Exercise objective
Each line below that contains "favorites" should be counted. Give only the total.

Stored data:
[Start of Attachment]

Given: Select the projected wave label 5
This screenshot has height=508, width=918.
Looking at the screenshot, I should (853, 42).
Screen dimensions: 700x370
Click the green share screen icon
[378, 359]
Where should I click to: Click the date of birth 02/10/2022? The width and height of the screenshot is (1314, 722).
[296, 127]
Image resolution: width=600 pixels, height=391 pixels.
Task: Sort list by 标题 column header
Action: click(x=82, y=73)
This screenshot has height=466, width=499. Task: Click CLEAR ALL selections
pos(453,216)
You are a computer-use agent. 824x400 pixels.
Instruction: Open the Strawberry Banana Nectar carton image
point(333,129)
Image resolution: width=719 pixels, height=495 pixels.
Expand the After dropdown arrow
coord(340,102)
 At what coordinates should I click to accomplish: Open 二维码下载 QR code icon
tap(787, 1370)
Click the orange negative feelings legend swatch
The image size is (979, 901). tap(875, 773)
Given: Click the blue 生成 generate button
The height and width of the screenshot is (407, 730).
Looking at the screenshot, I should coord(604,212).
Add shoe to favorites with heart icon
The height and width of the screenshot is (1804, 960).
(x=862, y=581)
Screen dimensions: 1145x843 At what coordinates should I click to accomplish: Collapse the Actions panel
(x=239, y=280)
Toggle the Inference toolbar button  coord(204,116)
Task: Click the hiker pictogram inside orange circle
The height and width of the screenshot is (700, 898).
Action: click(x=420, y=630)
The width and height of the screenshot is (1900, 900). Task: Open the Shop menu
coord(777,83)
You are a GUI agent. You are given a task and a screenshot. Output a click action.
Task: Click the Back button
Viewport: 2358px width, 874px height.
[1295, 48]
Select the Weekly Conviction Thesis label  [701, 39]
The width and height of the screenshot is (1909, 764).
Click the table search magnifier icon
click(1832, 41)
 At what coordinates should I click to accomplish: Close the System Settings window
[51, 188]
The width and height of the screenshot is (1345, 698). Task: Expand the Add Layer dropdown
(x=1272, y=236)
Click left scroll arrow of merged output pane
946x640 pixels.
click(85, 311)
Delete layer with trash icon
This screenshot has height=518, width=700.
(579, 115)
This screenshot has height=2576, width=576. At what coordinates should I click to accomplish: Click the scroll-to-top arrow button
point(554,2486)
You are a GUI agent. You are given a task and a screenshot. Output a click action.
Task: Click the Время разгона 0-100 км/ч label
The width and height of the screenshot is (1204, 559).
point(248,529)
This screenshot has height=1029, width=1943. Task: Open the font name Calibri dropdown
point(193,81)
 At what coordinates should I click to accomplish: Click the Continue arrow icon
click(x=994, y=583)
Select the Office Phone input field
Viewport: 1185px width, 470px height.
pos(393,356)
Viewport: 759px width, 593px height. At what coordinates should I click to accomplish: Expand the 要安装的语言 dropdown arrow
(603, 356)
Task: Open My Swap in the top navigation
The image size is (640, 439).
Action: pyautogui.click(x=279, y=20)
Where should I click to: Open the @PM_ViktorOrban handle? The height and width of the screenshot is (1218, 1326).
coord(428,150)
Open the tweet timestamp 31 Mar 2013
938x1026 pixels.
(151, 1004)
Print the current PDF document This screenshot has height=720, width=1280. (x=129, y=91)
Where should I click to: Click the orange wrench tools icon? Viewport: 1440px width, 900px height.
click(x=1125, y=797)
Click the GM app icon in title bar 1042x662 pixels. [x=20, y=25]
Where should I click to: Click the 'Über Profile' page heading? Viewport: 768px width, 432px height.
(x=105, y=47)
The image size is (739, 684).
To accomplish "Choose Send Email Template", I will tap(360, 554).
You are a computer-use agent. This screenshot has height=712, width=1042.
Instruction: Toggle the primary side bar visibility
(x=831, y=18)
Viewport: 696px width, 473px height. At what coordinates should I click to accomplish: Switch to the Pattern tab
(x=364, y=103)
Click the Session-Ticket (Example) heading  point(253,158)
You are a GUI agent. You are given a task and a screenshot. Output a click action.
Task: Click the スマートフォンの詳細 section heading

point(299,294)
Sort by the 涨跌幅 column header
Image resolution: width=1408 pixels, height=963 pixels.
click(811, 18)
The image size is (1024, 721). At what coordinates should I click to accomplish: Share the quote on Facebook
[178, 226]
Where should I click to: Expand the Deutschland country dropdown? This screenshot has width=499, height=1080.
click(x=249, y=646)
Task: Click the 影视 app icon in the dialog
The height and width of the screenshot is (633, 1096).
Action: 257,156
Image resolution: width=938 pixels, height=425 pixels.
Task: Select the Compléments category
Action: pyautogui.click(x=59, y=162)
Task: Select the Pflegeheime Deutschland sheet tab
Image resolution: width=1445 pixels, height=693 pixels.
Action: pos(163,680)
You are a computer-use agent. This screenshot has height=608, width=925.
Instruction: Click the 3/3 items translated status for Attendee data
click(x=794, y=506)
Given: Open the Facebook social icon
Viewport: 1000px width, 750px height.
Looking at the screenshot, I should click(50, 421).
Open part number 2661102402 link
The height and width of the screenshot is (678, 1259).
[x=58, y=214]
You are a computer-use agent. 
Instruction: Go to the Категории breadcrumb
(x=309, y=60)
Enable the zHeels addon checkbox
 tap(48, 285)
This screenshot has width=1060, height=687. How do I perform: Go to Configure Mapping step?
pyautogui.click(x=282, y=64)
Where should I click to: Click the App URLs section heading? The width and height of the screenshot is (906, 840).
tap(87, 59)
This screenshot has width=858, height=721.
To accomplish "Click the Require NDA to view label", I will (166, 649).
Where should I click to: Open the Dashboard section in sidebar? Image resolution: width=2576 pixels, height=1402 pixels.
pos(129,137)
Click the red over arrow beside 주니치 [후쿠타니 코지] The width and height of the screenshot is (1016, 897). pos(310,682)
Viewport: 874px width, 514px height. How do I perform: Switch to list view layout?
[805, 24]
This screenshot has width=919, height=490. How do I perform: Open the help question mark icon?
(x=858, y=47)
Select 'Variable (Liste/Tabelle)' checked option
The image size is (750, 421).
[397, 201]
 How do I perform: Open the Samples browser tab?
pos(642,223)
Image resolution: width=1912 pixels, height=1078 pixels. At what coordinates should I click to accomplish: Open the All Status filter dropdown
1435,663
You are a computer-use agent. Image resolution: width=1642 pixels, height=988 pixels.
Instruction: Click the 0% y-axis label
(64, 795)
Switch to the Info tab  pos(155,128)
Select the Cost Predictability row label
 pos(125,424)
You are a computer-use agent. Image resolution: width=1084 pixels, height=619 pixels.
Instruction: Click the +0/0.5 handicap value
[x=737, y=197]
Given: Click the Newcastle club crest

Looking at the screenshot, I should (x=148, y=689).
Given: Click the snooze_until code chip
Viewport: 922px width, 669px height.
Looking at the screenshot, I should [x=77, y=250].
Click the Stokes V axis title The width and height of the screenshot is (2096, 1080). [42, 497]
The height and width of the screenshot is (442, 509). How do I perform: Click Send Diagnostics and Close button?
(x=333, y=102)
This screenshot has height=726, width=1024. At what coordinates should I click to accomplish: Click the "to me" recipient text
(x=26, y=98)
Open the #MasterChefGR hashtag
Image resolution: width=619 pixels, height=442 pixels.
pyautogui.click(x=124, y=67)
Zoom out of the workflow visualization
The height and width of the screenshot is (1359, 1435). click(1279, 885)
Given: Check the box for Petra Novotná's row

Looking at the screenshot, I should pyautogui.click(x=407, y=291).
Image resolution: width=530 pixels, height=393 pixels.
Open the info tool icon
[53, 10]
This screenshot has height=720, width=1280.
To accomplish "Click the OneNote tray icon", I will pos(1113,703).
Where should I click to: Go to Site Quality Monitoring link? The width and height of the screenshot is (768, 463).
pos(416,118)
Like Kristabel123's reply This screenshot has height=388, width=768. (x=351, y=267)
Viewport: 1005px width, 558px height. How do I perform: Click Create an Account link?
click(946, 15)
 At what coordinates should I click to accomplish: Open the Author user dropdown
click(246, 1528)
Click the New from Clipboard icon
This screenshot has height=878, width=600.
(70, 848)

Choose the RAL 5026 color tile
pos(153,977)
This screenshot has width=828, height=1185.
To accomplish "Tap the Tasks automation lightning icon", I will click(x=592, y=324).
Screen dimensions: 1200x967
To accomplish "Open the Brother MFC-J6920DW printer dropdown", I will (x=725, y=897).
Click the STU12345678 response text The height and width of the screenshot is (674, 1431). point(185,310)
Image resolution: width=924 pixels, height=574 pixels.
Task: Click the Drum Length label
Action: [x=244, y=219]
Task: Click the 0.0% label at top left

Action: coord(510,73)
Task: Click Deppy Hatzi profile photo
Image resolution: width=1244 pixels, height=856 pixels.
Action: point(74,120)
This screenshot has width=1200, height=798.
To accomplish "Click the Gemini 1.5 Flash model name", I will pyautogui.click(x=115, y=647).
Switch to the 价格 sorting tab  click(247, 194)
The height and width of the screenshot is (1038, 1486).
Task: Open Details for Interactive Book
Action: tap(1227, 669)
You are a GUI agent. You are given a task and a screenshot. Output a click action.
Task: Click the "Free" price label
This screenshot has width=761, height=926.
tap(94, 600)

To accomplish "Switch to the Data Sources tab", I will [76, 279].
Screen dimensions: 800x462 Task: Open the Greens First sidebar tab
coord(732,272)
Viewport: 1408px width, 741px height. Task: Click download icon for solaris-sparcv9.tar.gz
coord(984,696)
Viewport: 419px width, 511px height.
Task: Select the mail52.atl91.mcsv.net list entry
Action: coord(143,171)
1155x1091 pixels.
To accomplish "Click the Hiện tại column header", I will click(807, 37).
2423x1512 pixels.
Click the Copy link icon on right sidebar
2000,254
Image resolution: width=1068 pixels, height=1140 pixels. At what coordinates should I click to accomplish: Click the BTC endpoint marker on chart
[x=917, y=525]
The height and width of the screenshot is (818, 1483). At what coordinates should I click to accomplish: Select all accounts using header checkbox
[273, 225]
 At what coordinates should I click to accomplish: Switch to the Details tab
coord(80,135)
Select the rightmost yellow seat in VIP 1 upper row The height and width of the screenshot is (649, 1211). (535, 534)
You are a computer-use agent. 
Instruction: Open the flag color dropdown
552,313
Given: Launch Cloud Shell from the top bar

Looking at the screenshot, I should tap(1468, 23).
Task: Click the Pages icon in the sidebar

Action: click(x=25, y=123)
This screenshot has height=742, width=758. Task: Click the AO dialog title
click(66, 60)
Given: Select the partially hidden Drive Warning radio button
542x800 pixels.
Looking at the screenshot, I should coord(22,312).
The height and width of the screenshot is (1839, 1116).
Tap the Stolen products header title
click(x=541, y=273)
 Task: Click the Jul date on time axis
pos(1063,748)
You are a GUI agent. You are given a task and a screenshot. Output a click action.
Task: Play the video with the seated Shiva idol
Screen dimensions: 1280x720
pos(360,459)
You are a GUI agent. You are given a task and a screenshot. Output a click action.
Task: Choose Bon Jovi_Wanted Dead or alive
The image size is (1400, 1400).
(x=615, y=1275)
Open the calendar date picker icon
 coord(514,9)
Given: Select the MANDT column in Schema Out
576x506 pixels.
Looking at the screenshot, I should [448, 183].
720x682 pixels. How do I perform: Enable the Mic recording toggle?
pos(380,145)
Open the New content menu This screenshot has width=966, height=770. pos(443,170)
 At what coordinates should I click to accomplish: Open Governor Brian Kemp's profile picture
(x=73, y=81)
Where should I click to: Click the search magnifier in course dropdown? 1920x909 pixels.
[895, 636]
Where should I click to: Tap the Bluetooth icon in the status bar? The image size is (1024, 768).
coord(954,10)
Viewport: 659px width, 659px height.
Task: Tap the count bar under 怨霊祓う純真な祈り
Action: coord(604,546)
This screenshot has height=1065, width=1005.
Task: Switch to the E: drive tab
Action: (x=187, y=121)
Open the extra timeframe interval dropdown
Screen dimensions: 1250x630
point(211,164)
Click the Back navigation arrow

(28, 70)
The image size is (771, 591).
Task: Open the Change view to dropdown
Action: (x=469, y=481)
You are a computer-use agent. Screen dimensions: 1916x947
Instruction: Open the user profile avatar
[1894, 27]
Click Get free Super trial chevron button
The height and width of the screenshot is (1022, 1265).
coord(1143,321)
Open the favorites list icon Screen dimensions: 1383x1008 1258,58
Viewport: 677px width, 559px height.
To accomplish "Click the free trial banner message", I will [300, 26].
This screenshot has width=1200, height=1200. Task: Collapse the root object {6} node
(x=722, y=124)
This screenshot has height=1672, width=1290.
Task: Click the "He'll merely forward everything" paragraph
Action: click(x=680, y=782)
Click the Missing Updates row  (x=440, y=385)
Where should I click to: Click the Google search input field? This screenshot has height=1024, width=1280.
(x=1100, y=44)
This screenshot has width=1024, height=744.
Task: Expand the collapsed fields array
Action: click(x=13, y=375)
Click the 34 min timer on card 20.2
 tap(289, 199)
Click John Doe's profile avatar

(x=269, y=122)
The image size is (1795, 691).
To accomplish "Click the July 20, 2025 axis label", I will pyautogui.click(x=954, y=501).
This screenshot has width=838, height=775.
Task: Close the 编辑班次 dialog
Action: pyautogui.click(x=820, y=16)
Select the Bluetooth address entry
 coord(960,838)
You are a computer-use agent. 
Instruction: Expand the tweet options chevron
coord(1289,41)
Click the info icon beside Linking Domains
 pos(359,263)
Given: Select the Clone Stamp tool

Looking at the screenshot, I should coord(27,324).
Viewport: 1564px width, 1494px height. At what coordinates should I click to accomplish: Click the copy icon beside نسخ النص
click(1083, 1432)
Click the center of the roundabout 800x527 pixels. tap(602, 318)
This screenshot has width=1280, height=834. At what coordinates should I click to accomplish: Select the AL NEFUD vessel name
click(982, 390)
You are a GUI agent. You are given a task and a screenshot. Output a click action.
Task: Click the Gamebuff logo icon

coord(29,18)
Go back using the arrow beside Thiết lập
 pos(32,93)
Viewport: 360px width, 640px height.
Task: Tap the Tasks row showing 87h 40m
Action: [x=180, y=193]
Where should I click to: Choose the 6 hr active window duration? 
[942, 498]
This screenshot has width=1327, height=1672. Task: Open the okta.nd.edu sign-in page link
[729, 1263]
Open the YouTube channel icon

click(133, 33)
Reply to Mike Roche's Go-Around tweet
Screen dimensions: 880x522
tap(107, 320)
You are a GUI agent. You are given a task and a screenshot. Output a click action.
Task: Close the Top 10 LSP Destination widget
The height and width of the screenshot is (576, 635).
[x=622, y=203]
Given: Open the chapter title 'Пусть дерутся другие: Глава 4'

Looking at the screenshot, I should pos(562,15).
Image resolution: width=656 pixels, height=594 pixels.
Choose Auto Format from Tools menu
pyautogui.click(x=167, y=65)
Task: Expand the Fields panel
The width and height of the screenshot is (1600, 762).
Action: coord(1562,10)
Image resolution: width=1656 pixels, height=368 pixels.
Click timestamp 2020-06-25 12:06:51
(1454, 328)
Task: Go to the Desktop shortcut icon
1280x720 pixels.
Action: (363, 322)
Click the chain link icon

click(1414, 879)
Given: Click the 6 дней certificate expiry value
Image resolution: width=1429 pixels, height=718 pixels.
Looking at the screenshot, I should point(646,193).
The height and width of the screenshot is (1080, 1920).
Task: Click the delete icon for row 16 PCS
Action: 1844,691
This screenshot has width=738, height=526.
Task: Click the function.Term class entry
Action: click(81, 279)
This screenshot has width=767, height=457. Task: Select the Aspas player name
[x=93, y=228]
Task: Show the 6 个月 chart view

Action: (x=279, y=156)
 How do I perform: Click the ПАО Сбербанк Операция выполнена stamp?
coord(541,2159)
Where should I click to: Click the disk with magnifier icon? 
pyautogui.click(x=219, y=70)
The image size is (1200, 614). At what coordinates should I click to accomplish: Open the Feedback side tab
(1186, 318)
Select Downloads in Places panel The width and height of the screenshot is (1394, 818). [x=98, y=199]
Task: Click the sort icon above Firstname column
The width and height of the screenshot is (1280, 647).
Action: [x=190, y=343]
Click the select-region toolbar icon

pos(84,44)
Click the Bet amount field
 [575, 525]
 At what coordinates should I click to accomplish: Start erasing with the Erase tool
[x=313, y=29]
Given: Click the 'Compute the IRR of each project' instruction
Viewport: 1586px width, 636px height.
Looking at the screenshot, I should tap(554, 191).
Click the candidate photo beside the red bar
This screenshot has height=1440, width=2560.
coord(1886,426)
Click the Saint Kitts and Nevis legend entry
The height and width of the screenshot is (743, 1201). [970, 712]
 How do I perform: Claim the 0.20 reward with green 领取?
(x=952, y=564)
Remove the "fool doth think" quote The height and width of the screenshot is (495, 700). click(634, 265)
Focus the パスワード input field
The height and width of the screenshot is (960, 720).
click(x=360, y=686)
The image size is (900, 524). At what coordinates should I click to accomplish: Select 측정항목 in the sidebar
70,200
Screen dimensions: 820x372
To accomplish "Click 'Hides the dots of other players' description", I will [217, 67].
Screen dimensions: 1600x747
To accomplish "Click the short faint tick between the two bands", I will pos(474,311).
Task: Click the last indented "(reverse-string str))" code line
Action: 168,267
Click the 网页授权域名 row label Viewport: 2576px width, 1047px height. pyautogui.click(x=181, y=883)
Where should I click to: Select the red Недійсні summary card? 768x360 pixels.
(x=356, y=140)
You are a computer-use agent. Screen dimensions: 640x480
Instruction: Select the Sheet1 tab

[End of Attachment]

Result for this task
2